Outside linebacker Deon Hollins also seems due for a big game. The junior only has 2.5 sacks this season after leading the team with nine in 2014, though he’d attribute much of that drop to officials not calling holding penalties. Hollins also said this offseason that USC right tackle Zach Banner was the most difficult one-on-one matchup for him last fall.

Edge: Even

On special teams

Ka’imi Fairbairn missed a 49-yarder against Utah, but the Lou Groza Award finalist remains one of UCLA’s most dependable weapons. If the offense sputters in the red zone again, the senior kicker will make sure the Bruins don’t come away empty. Should the game come down to the final few possessions, the team can also feel good about putting in position for a go-ahead field goal.

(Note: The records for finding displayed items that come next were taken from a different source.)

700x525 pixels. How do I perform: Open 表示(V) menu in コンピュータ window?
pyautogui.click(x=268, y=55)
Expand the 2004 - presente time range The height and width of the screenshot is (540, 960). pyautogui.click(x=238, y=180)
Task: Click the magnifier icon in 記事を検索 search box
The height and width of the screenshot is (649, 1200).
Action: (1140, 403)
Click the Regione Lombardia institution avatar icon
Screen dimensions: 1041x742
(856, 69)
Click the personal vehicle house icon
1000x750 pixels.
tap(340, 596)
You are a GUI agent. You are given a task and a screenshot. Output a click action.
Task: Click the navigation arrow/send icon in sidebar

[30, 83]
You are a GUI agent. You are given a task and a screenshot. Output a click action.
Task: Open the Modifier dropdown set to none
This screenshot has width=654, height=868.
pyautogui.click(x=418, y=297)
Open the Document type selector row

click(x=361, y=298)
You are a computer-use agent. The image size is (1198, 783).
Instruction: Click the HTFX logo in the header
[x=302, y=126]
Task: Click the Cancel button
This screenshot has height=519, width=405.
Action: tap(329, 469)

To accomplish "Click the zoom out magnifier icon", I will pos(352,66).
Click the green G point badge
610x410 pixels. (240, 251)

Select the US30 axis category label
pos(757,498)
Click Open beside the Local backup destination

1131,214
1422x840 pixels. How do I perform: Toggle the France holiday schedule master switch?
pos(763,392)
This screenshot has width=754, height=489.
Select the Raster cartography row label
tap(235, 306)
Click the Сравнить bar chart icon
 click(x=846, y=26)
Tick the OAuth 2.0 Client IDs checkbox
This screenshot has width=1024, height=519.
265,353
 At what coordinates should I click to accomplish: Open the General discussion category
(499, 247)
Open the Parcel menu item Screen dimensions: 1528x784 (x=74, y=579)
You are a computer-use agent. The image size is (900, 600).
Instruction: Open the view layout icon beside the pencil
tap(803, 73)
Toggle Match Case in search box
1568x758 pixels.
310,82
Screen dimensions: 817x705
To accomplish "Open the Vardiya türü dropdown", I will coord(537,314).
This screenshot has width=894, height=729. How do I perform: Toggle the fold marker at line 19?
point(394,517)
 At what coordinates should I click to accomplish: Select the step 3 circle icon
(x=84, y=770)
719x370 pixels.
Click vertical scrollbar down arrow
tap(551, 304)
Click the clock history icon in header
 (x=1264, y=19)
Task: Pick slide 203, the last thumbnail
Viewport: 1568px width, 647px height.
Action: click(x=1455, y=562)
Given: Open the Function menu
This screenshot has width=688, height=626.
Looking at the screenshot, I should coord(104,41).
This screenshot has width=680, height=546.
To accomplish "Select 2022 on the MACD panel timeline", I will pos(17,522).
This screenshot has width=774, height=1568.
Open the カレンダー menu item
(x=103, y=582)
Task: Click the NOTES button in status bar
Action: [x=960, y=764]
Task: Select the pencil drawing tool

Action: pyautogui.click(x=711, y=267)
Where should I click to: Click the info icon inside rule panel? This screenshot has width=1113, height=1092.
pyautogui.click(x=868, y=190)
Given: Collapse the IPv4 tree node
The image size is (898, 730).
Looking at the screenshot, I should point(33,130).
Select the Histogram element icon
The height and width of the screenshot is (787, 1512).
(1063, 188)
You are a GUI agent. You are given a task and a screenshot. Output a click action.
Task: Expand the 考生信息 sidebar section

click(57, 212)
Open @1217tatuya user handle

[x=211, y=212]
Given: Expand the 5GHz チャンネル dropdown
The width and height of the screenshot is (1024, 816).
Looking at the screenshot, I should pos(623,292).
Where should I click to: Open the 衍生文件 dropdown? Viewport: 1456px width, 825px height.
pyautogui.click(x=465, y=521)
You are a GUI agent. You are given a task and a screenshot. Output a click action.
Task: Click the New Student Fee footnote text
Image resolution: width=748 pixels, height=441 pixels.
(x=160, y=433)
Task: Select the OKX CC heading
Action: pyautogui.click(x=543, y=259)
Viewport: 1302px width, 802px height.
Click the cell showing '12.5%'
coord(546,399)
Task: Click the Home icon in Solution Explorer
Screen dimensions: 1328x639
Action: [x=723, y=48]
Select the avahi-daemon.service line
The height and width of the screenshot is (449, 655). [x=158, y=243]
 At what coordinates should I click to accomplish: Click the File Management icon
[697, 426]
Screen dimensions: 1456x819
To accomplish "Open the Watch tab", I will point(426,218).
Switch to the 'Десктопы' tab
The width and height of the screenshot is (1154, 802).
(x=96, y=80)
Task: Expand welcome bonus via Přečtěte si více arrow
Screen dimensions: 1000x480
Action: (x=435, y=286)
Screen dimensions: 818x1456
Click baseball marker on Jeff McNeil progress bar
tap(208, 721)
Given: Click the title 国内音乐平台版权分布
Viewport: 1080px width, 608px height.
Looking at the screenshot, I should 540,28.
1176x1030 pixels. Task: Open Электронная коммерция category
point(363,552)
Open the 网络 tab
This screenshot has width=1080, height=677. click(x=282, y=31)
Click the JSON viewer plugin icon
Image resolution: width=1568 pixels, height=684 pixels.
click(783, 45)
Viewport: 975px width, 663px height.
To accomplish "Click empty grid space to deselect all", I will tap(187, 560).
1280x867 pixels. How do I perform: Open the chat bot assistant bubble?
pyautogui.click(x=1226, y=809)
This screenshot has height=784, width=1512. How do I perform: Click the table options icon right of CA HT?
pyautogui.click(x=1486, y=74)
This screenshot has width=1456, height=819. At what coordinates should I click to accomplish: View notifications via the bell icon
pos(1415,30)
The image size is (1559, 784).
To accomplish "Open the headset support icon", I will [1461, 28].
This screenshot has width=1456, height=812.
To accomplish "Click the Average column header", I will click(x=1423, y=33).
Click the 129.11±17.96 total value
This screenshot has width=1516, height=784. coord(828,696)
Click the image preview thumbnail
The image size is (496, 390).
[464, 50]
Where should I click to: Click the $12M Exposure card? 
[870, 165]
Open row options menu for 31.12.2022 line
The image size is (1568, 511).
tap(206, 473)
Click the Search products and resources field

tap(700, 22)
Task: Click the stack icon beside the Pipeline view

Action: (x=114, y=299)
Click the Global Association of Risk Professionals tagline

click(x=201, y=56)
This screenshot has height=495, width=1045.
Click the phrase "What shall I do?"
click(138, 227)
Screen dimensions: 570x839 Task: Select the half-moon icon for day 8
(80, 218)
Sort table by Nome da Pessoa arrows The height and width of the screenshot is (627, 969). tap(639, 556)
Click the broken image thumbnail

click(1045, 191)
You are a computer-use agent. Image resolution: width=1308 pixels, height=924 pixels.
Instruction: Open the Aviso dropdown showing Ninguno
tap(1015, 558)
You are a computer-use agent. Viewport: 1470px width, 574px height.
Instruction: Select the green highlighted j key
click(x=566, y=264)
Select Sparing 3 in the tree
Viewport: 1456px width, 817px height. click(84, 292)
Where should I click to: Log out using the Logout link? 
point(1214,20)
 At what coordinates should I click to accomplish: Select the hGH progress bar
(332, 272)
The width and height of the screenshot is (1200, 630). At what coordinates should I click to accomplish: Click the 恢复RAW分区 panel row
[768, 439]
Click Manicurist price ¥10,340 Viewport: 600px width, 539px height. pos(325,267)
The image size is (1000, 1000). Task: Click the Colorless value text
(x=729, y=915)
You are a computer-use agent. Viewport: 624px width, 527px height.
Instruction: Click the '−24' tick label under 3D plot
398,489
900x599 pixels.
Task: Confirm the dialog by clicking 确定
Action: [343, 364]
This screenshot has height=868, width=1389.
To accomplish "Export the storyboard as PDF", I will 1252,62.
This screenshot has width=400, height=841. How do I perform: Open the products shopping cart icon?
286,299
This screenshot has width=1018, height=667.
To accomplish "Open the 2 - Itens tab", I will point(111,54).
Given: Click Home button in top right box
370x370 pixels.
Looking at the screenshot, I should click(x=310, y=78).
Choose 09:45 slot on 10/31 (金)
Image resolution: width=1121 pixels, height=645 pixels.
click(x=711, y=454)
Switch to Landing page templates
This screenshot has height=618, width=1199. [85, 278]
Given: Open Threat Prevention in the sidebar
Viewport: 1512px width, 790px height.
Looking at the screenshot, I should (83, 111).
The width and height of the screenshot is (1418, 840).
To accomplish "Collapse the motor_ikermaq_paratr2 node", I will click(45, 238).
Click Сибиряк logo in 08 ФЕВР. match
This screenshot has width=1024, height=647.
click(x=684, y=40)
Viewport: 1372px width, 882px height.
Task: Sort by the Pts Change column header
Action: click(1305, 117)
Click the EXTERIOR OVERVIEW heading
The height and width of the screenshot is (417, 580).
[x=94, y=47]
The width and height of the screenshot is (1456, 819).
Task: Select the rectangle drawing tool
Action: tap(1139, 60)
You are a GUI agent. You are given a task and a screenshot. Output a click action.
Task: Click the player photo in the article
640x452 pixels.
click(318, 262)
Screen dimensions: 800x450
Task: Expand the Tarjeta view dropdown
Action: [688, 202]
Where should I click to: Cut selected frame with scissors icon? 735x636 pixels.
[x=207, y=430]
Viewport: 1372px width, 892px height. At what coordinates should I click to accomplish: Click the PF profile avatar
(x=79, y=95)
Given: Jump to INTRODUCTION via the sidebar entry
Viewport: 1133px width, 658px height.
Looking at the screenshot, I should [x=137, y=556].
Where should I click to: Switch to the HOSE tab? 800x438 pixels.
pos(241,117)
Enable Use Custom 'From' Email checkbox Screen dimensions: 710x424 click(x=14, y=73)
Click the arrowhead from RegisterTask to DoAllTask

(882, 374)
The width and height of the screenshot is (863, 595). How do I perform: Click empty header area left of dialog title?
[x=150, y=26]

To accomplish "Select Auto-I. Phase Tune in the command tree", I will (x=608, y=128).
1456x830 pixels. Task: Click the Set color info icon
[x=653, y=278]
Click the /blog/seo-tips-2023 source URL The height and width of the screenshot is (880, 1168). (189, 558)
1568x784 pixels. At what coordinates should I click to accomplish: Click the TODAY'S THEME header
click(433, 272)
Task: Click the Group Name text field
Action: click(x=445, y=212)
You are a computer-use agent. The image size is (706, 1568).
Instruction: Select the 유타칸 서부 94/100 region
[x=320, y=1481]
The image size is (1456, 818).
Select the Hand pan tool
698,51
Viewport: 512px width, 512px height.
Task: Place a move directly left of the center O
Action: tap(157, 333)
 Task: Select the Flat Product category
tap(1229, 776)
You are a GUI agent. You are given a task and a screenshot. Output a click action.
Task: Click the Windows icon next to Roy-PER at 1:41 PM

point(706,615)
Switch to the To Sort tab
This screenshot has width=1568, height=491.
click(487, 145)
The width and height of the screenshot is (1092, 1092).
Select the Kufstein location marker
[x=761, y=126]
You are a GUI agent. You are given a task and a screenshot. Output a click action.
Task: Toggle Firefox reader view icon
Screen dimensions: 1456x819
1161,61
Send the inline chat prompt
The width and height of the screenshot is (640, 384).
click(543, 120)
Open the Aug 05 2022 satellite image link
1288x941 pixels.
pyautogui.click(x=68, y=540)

Ishmael Adams was taken out of the return game entirely at Utah after some questionable decisions in previous weeks. Devin Fuller has been very effective there for most of the season, so he should stick there as he continues to recover from a sprained ankle. Roosevelt Davis also got a turn fielding punts. USC is near the top of the conference in kick return coverage, but near the bottom on punts.

Jackson also has a penchant for making some odd choices as the Trojans’ returner, but he’s dynamic enough to break the game open. His per-return averages aren’t great, but he took a punt back for a touchdown last weekend. Kris Albarado’s 41.4 yards per punt are pedestrian, while kicker Alex Woods could still be out with a concussion. Even if he does play, he already has three misses inside the 40-yard line.

Edge: UCLA, slightly

Prediction: UCLA 35, USC 28. Given how consistent Jim Mora has been against the Trojans, smart money is probably on a fourth straight victory. Most of our sports staff seems to agree.